_What needs to be done_.
Your task is to copy every line of the entries that contains "dialog".

_Entries provided_.
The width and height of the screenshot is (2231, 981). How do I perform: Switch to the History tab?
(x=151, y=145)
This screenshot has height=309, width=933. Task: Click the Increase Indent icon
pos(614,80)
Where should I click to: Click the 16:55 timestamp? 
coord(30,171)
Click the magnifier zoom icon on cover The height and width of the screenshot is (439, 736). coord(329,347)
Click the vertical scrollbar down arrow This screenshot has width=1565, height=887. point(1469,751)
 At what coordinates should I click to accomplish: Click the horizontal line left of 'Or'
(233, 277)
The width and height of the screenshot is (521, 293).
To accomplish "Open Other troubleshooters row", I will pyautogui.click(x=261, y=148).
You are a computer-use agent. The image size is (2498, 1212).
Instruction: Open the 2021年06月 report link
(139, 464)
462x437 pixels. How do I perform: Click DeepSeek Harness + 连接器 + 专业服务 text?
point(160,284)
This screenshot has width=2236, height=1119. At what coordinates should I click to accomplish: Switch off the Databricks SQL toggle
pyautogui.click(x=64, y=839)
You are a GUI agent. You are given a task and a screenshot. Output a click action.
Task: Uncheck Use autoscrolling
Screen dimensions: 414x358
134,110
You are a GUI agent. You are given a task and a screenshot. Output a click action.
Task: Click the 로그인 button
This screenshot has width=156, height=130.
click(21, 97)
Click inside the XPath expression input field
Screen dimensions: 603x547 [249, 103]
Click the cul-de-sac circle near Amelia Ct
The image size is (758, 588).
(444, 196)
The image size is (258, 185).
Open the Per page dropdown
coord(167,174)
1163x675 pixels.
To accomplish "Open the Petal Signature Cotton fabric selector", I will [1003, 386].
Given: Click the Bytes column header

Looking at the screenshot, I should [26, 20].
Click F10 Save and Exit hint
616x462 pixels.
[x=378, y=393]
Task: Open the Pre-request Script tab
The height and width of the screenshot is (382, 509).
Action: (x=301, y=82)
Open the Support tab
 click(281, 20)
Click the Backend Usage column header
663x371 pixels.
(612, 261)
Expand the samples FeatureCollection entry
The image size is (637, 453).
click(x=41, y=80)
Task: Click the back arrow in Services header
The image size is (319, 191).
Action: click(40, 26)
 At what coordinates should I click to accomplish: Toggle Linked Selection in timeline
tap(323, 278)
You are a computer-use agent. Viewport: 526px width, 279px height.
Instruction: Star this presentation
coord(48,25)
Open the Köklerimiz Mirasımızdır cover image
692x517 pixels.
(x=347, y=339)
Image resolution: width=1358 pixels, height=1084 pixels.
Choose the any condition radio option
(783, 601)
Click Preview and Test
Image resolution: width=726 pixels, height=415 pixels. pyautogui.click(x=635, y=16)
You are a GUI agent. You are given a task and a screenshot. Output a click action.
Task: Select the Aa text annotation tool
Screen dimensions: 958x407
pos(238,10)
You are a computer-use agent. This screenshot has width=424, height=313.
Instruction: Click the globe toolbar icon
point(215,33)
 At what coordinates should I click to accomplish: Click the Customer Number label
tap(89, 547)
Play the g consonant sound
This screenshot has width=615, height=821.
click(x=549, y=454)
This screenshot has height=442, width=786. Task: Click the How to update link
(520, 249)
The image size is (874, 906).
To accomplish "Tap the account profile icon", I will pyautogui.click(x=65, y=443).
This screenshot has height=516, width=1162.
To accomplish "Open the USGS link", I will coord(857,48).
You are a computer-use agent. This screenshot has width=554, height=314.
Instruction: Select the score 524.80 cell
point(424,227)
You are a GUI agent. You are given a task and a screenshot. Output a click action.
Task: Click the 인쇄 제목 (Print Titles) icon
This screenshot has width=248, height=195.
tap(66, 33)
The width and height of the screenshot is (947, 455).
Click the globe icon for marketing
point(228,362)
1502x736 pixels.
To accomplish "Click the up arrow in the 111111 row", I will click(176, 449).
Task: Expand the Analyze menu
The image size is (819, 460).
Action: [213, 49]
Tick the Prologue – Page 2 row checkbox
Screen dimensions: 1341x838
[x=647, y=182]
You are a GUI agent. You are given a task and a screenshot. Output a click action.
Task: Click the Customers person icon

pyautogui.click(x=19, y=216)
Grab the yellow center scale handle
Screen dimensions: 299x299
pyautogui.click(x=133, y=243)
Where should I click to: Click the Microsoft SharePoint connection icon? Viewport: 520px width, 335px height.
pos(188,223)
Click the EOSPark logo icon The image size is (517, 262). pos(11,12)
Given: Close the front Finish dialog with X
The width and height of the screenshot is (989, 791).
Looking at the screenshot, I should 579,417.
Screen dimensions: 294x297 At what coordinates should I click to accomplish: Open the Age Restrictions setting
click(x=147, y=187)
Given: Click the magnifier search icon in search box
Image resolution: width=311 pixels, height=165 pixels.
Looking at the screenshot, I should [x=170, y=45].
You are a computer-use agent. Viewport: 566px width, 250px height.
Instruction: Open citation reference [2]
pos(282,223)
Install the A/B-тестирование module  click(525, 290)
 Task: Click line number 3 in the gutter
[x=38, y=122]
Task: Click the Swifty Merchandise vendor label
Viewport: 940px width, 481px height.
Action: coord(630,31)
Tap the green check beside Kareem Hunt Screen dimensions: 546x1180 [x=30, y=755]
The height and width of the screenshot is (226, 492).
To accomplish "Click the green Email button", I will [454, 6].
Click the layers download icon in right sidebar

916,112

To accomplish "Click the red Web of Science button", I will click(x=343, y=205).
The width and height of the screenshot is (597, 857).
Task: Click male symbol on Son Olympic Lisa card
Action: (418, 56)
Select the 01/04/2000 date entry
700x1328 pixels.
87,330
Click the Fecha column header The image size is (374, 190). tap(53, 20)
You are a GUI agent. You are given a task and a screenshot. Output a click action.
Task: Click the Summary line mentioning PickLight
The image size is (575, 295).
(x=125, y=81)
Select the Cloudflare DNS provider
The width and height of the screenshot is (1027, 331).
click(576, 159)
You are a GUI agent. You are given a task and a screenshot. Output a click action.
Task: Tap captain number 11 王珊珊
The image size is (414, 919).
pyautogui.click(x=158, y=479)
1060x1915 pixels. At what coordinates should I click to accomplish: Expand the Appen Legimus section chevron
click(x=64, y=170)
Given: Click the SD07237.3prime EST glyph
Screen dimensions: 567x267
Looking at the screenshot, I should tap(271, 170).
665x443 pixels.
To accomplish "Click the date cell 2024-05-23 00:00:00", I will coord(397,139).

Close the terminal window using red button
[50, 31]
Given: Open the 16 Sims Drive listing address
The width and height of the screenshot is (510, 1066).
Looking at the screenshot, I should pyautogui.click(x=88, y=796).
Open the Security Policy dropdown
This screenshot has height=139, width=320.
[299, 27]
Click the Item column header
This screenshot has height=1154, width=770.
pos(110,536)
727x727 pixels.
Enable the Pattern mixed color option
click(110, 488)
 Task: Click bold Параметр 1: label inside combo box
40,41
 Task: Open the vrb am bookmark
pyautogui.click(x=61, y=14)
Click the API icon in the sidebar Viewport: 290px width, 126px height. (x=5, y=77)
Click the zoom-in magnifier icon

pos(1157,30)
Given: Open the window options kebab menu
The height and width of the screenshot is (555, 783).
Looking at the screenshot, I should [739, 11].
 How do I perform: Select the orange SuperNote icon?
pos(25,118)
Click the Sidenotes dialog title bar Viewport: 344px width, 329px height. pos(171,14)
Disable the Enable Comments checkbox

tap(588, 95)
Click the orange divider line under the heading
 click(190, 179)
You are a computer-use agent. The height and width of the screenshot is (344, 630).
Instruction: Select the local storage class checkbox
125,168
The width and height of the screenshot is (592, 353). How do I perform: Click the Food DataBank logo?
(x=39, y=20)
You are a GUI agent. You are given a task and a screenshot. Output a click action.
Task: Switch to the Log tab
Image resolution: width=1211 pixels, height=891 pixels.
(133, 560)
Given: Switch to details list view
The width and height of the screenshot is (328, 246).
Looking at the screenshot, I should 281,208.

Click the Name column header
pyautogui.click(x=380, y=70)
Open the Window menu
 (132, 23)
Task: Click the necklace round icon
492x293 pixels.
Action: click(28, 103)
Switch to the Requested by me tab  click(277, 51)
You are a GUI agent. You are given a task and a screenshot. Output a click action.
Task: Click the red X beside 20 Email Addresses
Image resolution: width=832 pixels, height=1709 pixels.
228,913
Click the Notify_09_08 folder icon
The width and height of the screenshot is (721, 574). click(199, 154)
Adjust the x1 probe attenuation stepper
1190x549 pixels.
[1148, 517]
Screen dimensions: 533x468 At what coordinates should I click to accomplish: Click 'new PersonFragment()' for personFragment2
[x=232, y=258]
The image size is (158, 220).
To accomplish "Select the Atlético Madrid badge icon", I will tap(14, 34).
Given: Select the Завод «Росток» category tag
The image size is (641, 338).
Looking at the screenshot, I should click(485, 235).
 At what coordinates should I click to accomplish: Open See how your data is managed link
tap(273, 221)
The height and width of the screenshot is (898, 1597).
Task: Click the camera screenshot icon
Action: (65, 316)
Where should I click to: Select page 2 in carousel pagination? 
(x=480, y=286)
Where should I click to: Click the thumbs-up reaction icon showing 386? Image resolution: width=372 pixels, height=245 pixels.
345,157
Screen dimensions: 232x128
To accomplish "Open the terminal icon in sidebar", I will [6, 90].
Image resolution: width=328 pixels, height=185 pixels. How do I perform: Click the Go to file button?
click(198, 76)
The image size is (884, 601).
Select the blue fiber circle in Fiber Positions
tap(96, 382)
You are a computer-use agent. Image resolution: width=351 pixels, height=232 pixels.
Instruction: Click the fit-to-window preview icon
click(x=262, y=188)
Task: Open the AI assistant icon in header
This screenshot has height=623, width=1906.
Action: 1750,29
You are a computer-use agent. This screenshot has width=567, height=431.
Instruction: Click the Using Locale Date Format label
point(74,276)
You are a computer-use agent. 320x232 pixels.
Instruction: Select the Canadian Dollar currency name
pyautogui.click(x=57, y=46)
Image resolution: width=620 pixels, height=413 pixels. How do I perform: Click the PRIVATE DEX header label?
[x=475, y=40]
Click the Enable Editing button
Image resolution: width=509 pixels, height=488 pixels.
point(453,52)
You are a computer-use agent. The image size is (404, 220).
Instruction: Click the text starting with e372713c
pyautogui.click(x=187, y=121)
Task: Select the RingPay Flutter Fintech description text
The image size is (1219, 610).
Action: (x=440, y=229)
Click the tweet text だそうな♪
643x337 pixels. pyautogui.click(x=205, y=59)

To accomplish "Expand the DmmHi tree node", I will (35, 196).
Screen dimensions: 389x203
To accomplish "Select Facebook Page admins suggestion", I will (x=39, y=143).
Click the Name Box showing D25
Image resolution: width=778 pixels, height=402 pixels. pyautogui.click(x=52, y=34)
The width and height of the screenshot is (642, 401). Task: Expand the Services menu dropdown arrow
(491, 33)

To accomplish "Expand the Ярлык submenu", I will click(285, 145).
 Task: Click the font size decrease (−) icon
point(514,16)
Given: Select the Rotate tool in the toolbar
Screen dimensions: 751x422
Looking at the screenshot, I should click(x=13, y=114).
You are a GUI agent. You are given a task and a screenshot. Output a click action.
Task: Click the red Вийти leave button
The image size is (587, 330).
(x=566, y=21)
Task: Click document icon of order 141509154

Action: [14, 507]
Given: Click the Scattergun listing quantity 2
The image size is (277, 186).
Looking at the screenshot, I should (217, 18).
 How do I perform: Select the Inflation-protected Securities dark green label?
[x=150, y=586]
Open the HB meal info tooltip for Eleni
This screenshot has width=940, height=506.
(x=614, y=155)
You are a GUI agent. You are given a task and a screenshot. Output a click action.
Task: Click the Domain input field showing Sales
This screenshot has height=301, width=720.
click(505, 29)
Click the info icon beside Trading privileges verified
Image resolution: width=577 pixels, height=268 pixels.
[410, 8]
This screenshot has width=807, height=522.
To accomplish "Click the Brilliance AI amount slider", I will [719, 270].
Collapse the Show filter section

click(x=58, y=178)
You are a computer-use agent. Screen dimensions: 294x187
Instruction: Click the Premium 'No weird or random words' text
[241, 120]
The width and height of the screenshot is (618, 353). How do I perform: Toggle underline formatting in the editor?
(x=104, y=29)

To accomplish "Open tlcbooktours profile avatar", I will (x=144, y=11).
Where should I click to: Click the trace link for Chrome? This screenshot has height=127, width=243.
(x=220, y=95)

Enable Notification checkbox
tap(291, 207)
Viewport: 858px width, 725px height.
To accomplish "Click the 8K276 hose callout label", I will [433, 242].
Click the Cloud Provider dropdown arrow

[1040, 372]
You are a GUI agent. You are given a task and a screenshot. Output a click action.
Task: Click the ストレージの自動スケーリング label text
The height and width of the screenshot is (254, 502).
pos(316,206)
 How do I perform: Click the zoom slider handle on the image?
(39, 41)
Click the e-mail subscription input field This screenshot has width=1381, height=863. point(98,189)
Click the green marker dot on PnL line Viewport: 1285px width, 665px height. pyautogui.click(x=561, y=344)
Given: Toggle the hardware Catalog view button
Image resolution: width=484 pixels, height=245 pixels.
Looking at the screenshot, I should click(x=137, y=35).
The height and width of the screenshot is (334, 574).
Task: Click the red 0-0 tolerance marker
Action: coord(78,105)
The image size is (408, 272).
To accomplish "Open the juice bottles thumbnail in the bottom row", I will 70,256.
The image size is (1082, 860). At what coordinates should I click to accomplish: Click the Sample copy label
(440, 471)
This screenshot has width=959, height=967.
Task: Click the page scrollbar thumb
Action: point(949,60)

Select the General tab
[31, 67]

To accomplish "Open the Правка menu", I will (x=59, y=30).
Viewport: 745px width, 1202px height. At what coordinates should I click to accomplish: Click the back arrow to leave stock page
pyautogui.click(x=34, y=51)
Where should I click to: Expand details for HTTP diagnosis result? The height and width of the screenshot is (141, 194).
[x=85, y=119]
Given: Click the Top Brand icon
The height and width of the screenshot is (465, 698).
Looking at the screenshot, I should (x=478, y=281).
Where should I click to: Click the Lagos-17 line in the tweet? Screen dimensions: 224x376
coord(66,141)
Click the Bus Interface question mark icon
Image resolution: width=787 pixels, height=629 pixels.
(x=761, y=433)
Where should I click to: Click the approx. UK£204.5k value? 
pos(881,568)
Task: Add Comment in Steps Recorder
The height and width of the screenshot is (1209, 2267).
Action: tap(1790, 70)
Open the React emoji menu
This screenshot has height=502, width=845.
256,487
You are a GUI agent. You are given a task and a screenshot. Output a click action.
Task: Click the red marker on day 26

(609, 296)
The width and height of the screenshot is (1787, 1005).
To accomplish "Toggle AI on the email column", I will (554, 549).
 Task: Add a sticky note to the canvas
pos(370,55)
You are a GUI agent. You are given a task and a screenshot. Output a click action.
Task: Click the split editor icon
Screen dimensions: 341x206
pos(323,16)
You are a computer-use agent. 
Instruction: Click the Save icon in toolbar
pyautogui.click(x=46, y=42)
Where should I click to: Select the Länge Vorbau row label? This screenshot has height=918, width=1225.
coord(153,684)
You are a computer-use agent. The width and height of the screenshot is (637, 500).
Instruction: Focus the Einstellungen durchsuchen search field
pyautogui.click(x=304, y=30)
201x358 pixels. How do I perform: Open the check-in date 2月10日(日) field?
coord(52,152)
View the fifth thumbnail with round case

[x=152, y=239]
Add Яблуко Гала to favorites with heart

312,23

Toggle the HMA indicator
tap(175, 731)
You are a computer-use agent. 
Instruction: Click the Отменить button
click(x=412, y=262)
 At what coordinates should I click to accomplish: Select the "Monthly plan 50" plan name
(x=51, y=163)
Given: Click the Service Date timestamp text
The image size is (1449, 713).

_Solution to the exercise_.
Given: Close the front Finish dialog with X
Click the Sidenotes dialog title bar Viewport: 344px width, 329px height. pos(171,14)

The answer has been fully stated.